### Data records
┌──

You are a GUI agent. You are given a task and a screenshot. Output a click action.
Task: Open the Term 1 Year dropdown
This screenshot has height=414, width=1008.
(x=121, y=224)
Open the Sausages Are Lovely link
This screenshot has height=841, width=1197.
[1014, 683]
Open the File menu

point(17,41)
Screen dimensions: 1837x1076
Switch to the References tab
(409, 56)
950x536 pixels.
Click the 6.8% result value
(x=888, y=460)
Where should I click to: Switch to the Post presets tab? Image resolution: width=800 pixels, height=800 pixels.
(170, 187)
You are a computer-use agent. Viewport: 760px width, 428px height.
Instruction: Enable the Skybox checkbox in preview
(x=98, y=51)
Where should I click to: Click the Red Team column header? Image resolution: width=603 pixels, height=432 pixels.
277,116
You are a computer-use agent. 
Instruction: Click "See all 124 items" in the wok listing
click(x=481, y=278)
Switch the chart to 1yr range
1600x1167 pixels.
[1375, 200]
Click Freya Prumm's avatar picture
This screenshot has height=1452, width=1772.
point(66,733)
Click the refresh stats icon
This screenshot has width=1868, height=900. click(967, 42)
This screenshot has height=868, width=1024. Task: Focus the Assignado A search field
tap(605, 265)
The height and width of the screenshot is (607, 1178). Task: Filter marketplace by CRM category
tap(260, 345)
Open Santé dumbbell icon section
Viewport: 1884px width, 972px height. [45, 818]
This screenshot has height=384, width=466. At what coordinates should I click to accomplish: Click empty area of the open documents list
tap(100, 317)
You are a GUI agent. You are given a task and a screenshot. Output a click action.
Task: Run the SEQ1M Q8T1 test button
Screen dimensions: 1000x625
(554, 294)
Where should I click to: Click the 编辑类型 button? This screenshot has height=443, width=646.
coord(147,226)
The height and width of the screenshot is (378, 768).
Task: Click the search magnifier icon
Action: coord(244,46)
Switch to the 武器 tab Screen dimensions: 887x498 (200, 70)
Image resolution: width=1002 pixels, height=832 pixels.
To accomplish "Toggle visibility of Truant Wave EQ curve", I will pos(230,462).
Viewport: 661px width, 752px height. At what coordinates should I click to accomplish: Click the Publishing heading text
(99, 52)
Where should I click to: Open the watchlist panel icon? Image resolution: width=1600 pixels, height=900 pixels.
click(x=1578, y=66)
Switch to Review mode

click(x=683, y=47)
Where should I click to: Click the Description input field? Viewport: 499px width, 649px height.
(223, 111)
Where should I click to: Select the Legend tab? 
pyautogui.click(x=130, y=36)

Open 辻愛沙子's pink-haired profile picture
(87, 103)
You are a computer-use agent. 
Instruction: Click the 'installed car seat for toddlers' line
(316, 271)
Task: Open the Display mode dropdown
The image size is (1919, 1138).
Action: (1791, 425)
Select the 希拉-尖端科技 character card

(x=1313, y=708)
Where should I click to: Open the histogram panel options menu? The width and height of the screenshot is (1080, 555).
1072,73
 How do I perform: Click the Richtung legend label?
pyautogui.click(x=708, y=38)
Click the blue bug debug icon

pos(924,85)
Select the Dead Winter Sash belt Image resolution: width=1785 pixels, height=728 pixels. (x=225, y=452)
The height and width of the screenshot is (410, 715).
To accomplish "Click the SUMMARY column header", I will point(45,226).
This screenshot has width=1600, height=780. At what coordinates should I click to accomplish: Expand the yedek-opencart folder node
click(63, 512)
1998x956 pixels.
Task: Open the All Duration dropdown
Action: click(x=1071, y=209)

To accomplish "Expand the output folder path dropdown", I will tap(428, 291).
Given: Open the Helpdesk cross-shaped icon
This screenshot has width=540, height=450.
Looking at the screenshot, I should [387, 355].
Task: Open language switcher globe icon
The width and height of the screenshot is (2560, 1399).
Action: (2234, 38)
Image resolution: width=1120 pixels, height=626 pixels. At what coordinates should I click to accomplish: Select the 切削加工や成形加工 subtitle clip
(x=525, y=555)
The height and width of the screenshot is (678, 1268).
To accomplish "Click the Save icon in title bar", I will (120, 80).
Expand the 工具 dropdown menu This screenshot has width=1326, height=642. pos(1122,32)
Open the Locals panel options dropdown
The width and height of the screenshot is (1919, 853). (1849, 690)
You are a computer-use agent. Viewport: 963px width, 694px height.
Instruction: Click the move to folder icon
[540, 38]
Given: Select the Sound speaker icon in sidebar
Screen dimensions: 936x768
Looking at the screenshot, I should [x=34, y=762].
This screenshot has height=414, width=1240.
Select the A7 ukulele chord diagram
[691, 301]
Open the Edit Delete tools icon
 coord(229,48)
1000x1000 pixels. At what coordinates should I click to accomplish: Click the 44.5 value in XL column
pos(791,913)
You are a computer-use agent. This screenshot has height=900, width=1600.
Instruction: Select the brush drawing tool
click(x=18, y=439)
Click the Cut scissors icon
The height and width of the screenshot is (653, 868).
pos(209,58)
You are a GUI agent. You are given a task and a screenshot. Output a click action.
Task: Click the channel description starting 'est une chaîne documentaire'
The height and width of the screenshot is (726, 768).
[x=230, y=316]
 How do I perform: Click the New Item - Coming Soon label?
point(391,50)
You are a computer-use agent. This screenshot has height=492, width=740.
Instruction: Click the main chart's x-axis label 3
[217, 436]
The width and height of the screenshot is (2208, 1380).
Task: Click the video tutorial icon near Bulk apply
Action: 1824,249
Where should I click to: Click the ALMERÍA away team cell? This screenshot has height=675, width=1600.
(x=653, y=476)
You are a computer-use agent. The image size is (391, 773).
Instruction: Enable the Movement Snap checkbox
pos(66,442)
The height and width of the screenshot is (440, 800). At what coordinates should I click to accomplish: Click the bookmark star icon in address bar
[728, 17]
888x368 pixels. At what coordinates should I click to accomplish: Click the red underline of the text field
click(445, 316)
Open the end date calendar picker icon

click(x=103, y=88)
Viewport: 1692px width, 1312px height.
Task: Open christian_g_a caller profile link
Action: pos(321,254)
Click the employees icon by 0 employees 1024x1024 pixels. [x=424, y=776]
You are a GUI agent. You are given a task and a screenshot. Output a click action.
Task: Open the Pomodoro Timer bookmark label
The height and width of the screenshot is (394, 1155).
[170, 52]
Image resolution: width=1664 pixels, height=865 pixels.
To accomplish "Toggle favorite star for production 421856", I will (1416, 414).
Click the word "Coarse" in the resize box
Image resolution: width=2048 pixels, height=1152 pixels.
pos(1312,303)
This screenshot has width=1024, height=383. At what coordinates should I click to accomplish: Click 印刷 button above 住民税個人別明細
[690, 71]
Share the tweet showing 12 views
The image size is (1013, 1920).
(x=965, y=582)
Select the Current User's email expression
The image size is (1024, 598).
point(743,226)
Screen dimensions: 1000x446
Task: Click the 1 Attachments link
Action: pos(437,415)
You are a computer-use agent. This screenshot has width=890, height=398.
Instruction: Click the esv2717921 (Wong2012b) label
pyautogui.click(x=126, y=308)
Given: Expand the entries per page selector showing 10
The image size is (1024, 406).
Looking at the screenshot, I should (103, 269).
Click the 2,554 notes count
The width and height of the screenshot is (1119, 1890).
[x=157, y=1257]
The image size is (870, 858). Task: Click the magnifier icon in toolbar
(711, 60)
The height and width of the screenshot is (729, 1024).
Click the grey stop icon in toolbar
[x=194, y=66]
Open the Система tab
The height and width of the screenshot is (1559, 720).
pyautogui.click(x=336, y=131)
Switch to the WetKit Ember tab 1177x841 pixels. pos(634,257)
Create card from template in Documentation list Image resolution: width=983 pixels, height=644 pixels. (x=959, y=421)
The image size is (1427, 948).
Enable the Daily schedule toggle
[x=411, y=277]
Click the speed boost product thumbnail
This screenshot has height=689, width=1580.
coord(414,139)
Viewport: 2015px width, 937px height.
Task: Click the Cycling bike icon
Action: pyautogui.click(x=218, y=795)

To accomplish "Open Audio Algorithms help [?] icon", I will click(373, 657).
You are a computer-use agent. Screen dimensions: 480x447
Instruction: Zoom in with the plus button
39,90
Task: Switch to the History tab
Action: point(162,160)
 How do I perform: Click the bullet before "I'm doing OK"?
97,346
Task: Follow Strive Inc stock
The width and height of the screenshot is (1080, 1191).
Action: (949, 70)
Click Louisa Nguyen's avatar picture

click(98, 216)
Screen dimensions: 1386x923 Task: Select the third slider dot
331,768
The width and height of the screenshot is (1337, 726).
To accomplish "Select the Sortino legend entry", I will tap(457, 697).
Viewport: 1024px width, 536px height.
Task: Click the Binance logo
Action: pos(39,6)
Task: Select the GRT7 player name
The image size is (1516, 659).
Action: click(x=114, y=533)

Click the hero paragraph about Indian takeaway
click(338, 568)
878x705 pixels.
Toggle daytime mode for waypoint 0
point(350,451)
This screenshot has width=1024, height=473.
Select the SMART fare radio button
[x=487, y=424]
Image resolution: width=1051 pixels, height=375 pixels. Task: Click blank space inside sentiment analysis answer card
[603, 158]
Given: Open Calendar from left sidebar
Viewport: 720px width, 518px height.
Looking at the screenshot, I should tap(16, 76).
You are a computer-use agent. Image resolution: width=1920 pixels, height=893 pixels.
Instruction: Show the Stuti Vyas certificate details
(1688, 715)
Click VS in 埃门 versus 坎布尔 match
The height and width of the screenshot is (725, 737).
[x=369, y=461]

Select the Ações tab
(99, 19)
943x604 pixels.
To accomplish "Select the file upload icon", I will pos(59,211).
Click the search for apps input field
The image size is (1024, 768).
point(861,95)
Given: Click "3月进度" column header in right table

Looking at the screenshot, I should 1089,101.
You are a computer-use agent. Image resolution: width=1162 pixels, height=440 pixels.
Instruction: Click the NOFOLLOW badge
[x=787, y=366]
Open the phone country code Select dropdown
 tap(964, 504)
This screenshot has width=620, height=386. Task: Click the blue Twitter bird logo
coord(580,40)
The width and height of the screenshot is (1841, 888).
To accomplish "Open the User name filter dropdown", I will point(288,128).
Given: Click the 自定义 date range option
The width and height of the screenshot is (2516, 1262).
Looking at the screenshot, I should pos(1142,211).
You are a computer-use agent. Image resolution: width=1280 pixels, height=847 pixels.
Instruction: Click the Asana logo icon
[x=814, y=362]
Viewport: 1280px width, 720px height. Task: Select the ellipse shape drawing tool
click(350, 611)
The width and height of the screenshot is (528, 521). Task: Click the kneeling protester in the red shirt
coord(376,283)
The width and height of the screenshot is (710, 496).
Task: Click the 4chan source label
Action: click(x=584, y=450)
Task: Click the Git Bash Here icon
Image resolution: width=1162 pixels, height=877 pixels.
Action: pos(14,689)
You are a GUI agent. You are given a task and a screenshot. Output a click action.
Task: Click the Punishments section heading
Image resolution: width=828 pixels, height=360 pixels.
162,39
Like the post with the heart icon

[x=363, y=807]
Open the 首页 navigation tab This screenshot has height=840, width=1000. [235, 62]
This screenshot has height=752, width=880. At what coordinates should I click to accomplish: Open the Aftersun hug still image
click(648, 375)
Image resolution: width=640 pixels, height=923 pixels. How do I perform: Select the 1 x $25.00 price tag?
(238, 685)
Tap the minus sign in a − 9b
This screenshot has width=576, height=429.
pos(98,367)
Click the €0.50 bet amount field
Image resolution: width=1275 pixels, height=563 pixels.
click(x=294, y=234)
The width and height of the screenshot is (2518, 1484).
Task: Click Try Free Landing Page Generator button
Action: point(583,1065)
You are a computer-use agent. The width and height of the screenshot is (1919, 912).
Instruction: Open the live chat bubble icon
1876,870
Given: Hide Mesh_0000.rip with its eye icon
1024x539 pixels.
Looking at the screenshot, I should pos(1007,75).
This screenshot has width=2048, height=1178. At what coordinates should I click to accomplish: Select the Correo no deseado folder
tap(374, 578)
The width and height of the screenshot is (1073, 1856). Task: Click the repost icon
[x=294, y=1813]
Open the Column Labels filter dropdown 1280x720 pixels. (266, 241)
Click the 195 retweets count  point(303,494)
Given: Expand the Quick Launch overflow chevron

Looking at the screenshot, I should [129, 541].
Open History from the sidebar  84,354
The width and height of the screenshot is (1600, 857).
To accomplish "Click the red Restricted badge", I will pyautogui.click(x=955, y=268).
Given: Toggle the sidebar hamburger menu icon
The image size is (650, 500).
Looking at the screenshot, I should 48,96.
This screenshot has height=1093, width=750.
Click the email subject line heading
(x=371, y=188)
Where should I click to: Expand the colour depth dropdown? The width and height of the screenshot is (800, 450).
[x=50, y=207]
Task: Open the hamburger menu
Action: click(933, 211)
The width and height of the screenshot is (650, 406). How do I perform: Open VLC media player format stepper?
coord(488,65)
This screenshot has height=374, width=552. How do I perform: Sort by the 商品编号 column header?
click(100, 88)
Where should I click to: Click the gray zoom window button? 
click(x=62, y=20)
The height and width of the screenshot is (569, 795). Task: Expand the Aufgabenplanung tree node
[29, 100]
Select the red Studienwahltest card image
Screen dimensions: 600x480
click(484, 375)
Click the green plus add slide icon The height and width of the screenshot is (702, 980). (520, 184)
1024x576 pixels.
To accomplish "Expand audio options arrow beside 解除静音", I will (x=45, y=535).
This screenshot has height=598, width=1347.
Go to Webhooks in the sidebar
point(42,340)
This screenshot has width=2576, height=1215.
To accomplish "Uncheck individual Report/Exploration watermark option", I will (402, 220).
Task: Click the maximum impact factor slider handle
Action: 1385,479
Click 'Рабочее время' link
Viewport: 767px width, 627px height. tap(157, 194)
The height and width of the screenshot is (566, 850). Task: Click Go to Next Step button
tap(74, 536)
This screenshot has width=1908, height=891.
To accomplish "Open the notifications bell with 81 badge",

└──

### Exercise objective
Your answer should consist solely of the lines above from the line with "1000x1000 pixels. At" to the line with "Click the word", both included, reproduced exactly.

### Reply
1000x1000 pixels. At what coordinates should I click to accomplish: Click the 44.5 value in XL column
pos(791,913)
You are a computer-use agent. This screenshot has height=900, width=1600.
Instruction: Select the brush drawing tool
click(x=18, y=439)
Click the Cut scissors icon
The height and width of the screenshot is (653, 868).
pos(209,58)
You are a GUI agent. You are given a task and a screenshot. Output a click action.
Task: Click the channel description starting 'est une chaîne documentaire'
The height and width of the screenshot is (726, 768).
[x=230, y=316]
 How do I perform: Click the New Item - Coming Soon label?
point(391,50)
You are a computer-use agent. This screenshot has height=492, width=740.
Instruction: Click the main chart's x-axis label 3
[217, 436]
The width and height of the screenshot is (2208, 1380).
Task: Click the video tutorial icon near Bulk apply
Action: 1824,249
Where should I click to: Click the ALMERÍA away team cell? This screenshot has height=675, width=1600.
(x=653, y=476)
You are a computer-use agent. The image size is (391, 773).
Instruction: Enable the Movement Snap checkbox
pos(66,442)
The height and width of the screenshot is (440, 800). At what coordinates should I click to accomplish: Click the bookmark star icon in address bar
[728, 17]
888x368 pixels. At what coordinates should I click to accomplish: Click the red underline of the text field
click(445, 316)
Open the end date calendar picker icon

click(x=103, y=88)
Viewport: 1692px width, 1312px height.
Task: Open christian_g_a caller profile link
Action: pos(321,254)
Click the employees icon by 0 employees 1024x1024 pixels. [x=424, y=776]
You are a GUI agent. You are given a task and a screenshot. Output a click action.
Task: Open the Pomodoro Timer bookmark label
The height and width of the screenshot is (394, 1155).
[170, 52]
Image resolution: width=1664 pixels, height=865 pixels.
To accomplish "Toggle favorite star for production 421856", I will (1416, 414).
Click the word "Coarse" in the resize box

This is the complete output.